Record excerpts:
::::::

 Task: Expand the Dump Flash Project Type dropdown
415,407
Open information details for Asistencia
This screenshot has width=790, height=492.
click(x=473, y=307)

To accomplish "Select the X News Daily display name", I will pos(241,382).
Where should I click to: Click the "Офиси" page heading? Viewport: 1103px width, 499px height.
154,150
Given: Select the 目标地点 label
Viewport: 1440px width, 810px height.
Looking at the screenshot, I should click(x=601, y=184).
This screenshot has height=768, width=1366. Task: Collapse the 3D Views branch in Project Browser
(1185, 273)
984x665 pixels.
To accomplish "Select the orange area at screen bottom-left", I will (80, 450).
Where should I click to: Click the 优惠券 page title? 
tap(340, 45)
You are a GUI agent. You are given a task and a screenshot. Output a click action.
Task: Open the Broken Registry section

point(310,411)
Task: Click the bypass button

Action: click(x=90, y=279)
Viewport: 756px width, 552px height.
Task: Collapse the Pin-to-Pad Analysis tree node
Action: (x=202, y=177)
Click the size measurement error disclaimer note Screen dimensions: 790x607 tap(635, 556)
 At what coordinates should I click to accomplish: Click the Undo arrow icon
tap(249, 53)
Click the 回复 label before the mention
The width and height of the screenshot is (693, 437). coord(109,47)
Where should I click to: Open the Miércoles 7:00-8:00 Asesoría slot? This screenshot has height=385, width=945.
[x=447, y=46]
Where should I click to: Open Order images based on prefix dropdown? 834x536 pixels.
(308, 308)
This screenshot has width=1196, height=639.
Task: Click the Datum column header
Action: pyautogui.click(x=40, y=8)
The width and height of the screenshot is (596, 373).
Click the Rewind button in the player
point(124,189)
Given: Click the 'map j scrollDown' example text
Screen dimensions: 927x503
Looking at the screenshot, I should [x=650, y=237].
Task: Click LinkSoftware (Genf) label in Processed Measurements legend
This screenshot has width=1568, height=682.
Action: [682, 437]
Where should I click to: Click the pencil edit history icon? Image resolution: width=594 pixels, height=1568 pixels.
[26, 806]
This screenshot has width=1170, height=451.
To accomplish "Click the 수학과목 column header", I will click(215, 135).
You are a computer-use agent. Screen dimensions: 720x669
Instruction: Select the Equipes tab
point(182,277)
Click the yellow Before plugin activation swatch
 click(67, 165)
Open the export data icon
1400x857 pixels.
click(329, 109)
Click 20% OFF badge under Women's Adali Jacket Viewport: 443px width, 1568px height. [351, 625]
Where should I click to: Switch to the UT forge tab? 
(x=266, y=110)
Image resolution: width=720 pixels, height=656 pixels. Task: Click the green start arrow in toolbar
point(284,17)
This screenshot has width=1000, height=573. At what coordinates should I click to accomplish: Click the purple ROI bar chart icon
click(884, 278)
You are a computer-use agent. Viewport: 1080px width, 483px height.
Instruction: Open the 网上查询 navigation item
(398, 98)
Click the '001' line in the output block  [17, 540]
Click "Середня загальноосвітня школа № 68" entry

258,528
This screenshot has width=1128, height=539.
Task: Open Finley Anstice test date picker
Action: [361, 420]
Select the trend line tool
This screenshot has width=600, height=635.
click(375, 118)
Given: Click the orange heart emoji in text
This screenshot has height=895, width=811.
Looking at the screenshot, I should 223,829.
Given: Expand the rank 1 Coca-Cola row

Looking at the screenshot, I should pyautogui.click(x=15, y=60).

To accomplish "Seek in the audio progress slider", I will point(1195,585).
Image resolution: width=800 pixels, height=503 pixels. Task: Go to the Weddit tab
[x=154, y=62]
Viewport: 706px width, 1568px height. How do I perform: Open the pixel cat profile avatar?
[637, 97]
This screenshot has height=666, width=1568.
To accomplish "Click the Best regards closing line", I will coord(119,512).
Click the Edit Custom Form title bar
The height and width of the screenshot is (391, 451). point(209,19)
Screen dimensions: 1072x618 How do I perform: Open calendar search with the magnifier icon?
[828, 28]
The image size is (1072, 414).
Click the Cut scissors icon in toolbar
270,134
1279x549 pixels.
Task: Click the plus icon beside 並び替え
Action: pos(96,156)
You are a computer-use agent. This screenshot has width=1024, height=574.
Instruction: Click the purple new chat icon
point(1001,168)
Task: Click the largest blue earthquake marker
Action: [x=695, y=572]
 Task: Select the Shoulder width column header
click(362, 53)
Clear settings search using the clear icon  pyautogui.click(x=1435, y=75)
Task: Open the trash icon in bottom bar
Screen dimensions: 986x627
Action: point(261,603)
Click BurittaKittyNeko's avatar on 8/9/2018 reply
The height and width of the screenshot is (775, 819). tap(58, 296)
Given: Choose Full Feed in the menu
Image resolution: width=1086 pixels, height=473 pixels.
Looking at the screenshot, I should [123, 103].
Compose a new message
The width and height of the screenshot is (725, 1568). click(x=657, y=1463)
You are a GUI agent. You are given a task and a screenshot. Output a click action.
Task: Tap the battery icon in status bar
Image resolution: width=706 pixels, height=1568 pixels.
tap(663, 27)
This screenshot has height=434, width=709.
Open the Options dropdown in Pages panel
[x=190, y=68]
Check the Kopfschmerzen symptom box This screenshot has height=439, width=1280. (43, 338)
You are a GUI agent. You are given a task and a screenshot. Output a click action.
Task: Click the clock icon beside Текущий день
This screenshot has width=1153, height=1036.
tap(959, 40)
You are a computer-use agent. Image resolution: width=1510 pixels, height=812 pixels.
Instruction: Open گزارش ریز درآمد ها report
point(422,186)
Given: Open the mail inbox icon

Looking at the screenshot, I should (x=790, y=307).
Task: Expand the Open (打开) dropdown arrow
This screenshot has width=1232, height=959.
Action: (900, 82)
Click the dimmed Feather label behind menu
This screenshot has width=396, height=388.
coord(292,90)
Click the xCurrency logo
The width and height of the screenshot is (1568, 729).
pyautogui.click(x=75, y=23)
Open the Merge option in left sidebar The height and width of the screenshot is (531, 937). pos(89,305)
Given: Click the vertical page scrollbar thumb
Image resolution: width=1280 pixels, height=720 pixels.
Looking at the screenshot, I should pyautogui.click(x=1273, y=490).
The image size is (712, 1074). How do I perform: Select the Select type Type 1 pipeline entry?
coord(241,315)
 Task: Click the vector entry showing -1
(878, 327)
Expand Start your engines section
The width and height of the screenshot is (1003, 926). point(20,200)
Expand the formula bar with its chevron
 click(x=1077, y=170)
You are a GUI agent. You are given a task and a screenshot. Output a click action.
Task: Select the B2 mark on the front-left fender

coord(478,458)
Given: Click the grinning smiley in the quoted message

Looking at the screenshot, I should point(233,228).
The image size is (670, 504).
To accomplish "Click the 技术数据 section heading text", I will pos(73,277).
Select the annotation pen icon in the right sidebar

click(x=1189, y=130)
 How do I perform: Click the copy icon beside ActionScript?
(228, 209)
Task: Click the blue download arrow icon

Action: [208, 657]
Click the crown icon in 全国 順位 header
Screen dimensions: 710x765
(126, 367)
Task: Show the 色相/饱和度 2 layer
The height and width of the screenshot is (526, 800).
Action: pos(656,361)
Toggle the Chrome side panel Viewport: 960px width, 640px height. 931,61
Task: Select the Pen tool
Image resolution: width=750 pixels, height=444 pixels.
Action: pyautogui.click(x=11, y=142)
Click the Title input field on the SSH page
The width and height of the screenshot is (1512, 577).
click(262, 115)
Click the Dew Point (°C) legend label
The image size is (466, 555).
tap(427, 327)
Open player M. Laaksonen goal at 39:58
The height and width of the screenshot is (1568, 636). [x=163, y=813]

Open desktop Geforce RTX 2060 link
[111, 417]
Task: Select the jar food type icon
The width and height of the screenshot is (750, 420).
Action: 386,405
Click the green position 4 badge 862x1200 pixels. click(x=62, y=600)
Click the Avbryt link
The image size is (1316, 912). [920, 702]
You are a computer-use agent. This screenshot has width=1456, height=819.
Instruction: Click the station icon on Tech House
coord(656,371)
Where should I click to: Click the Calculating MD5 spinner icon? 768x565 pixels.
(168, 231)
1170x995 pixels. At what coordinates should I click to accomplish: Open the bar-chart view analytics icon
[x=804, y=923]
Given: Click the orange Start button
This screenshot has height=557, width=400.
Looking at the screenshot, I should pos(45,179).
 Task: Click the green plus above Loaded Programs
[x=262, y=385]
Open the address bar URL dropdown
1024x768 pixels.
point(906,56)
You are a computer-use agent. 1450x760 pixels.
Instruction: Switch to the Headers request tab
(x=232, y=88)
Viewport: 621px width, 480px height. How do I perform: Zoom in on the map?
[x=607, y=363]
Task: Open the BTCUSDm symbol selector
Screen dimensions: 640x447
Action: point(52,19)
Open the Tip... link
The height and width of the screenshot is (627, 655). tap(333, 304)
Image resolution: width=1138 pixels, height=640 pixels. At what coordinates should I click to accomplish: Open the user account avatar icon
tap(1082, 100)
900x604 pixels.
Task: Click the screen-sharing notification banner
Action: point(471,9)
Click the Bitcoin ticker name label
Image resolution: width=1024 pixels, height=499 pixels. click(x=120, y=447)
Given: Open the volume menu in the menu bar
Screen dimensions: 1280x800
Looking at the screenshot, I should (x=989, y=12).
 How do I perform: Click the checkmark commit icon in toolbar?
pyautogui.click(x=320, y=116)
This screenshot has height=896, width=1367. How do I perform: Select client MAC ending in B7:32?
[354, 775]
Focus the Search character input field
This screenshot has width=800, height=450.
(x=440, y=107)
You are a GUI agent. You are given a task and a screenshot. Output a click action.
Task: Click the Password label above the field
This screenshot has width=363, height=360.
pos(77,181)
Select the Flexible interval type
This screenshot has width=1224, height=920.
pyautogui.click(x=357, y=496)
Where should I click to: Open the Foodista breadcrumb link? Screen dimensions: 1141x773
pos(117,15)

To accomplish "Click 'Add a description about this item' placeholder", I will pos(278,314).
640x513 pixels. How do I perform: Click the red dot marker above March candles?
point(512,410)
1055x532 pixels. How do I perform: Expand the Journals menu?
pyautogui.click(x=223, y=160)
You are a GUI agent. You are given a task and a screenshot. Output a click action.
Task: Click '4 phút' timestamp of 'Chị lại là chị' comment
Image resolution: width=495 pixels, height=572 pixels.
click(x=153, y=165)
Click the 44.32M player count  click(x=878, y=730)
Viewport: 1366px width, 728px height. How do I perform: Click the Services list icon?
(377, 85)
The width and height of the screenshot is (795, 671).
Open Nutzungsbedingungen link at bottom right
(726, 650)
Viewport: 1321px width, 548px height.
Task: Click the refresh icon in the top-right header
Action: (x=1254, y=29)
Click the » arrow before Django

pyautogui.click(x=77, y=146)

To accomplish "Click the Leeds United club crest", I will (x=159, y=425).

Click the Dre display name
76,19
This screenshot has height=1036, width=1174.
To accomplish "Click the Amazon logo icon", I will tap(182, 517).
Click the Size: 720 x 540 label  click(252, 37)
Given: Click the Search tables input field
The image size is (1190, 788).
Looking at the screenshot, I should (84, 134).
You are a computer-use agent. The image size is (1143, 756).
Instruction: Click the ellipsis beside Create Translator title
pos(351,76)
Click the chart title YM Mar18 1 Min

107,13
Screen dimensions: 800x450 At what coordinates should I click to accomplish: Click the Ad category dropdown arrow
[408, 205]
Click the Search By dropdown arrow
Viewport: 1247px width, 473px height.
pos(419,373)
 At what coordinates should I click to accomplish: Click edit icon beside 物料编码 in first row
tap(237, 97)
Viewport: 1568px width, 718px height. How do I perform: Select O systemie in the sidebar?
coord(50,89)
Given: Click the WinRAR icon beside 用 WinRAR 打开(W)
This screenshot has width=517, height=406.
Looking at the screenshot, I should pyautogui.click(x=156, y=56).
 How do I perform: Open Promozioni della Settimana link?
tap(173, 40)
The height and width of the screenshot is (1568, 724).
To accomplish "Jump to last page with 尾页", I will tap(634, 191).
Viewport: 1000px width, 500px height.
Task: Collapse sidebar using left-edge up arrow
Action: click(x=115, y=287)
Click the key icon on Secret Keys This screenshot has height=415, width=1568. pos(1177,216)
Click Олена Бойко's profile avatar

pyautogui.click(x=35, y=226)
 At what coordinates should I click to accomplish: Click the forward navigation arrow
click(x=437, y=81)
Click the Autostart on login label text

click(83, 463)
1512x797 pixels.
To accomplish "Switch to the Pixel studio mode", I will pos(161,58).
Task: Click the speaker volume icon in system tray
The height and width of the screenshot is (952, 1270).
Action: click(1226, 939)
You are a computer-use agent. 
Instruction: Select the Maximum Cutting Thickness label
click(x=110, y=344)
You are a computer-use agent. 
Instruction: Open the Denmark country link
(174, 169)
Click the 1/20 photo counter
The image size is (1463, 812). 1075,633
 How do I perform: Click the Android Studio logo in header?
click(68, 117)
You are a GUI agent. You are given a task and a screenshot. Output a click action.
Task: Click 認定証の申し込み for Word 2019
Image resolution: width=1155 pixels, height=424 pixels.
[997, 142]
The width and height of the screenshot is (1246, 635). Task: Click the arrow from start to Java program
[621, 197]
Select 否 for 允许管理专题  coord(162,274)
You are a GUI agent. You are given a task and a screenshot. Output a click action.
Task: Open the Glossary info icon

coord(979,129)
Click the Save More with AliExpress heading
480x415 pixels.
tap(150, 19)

::::::

Your objective: Among the lines of the records, copy out each one that contains the word "orange".

Response for this exercise:
To accomplish "Select the orange area at screen bottom-left", I will (80, 450).
Given: Click the orange heart emoji in text
Given: Click the orange Start button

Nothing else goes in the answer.